Note ⚠️: A bug in Snagit may corrupt the corner rounding, causing rectangles to become ovals. If this occurs, delete and reinstall the GitHub Docs theme (Windows and Mac), or click and drag the yellow dot at the top right of the shape to reset corner rounding to 4 px (Mac only).

Replacing screenshots

When replacing an existing image (such as for an updated button in the UI), best practice is to retain the image's filename.

If you must change an image filename, search the docs repository for other references to that image and update all references to the original filename.

If the image is used in deprecated versions of GHES documentation, don't change the filename.

Versioning images in Markdown content

Some images apply to all GitHub plans (Free, Pro and Team; GitHub Enterprise Server; GitHub AE; and GitHub Enterprise Cloud). In this case, there is no versioning required.

When an image does differ from plan to plan or changes in a newer release of GitHub Enterprise server or GitHub AE, the images need to be versioned with Liquid conditional statements. The Liquid conditional versioning may need to be added when the content is initially created, or may need to be added when the content is updated for a feature update or Enterprise release.

Image locations

Images are located in the /assets/images directory. This directory has some folders that can be used to organize content by plan and release number.

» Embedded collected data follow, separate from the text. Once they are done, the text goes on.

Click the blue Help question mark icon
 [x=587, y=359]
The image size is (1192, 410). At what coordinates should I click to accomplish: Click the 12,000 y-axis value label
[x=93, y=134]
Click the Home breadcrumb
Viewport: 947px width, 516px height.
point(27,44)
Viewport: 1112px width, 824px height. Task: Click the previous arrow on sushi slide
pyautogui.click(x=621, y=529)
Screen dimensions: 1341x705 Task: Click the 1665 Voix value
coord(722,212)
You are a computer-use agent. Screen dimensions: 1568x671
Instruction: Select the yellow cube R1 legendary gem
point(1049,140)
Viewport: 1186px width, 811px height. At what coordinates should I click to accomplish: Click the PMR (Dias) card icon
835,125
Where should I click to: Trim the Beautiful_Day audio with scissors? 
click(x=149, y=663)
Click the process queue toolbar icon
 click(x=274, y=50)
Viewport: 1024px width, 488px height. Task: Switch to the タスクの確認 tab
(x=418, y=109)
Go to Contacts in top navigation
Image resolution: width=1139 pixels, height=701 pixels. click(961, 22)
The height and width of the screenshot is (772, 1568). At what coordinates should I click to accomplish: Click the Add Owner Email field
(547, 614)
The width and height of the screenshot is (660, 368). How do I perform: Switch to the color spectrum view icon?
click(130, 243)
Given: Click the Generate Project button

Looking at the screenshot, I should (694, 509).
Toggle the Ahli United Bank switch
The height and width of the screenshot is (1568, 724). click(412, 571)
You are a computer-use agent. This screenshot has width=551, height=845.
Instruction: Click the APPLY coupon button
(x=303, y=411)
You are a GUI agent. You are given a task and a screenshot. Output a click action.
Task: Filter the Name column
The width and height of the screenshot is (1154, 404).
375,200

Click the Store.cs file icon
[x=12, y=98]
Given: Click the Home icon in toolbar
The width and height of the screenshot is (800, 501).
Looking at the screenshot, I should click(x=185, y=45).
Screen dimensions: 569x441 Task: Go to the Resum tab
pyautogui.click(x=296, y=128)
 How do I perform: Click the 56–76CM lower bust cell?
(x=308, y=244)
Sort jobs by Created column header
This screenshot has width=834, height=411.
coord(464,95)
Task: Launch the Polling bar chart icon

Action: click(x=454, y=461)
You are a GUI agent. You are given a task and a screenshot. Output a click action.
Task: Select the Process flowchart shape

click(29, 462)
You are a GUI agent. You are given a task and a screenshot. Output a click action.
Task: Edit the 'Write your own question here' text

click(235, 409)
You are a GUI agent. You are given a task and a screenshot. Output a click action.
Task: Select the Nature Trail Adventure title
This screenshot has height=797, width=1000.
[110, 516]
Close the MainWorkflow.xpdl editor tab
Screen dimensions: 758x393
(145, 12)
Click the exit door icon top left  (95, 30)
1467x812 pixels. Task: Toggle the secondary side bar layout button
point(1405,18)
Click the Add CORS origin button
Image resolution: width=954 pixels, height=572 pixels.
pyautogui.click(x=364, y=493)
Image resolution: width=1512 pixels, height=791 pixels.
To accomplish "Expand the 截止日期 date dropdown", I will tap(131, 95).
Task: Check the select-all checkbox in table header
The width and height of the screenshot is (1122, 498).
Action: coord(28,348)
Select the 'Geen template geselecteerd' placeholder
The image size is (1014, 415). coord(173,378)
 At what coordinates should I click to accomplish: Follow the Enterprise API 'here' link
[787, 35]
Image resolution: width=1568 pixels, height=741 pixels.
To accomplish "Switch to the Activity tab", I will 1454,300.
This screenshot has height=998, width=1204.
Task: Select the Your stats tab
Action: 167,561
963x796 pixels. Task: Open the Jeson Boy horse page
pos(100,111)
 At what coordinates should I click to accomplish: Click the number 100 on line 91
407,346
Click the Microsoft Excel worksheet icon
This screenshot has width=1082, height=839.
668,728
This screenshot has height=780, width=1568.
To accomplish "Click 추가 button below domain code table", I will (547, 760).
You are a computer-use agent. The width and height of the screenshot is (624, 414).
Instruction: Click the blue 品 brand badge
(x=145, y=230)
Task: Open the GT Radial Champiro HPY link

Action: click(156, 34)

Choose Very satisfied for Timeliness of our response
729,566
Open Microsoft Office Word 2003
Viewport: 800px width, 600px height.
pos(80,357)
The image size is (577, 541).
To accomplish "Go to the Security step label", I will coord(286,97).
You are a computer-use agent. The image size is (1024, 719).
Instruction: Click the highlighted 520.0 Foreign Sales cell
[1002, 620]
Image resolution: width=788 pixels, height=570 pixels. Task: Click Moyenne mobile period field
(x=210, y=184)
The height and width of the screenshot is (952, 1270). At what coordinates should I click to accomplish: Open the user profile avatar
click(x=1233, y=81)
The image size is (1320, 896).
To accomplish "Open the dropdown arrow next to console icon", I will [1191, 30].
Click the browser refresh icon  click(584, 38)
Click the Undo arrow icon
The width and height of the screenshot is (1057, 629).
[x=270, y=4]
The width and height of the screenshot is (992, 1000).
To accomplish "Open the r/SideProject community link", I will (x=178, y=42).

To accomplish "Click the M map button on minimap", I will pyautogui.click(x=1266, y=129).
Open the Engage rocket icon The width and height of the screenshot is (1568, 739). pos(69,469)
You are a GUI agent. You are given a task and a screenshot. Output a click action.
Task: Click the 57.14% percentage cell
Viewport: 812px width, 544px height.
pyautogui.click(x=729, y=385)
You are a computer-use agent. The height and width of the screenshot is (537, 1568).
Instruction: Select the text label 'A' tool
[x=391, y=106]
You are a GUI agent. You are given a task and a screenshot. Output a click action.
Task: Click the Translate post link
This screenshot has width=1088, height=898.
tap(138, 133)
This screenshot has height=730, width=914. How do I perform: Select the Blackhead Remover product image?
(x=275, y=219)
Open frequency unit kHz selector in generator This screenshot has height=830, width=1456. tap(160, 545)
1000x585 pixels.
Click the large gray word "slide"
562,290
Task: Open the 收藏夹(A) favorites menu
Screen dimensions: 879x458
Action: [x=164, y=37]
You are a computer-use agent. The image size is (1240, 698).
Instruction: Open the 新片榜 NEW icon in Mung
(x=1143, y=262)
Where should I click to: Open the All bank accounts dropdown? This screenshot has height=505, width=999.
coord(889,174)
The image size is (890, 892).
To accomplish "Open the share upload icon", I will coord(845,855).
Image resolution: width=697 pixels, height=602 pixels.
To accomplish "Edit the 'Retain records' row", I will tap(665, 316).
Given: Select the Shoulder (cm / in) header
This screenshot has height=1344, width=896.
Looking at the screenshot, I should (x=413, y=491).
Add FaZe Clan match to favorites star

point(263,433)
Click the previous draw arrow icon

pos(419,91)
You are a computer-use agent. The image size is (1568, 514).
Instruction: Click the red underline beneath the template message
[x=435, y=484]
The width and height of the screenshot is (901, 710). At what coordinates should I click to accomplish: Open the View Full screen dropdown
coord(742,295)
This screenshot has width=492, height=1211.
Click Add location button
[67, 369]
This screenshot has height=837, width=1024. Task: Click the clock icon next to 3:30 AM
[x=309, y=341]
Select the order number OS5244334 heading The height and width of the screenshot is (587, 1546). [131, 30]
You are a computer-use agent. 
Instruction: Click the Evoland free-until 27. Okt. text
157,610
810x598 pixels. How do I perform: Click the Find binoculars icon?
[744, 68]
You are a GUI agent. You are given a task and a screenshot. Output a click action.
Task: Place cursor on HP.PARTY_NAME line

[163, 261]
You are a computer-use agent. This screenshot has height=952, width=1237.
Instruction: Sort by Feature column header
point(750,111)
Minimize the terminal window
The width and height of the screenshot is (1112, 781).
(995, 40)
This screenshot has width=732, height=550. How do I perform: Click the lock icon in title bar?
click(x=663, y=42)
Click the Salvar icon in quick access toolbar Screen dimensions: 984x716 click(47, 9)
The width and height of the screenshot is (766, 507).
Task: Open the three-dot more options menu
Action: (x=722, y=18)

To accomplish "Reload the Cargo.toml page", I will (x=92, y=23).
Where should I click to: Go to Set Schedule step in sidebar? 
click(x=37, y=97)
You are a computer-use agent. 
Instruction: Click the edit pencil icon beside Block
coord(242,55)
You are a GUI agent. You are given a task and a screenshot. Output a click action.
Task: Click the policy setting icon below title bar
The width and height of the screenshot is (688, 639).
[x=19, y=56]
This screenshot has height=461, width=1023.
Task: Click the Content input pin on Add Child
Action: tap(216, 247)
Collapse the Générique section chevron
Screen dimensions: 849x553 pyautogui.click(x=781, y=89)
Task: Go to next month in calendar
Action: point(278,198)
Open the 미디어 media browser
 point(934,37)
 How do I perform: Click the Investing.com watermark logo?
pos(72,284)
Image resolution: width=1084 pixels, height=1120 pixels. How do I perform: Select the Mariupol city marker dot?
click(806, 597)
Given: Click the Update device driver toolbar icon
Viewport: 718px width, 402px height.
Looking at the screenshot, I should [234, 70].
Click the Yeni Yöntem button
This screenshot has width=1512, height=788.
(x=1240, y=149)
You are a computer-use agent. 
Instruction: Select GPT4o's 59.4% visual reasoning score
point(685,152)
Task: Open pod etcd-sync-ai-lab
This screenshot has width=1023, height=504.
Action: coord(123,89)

  • /assets/images/enterprise/github-ae: Images that are only applicable to GitHub AE (and not applicable to any other plan).
  • /assets/images/enterprise/enterprise-server: Images that are applicable to all releases of GitHub Enterprise Server or are applicable to the current release and future releases.
  • /assets/images/enterprise/<release number>: Ex: /assets/images/enterprise/3.0/. When an image is changed in a new GitHub Enterprise Server release, add the new image and move the old image to the directory corresponding to the last release that it should be displayed in.
  • /assets/images: Images that apply to the Free, Pro, Team plan or images that are not specific to any Enterprise plan.

Example: An image differs between free-pro-team and all Enterprise plans

When there are slight or even drastic differences between the free-pro-team image and the associated Enterprise image (Server or GitHub AE), you can use Liquid conditionals to version the two images.

{% ifversion fpt %}
![An image of foo bar](/assets/images/foo/bar.png){% else %}
![An image of enterprise foo bar](/assets/images/enterprise/foo/bar.png){% endif %}

Example: An image is updated in a new Enterprise Server release

Going further with the example ☝️, let's say that the enterprise version of the foo/bar.png image will change in the upcoming release 3.1 and the updated image will be used for all future versions of Enterprise. In this case, you would move the existing /assets/images/enterprise/foo/bar.png image to /assets/images/enterprise/3.0. You will then add the new 3.1 image back to the original location /assets/images/enterprise/foo/bar.png.

Your Liquid conditional would look like this:

{% ifversion fpt %}
![An image of foo bar](/assets/images/foo/bar.png){% elsif ghes < 3.1 %}
![An image of enterprise 3.0 foo bar](/assets/images/enterprise/3.0/foo/bar.png){% else %}
![An image of enterprise foo bar](/assets/images/enterprise/foo/bar.png){% endif %}

When the 3.0 release is deprecated, the /assets/images/enterprise/3.0 directory will be removed.

The numbered release directory should contain images that apply to that release number only or to that release number and earlier. For example, images in /assets/images/enterprise/2.22 should contain images that apply to 2.22 only or 2.22 and earlier.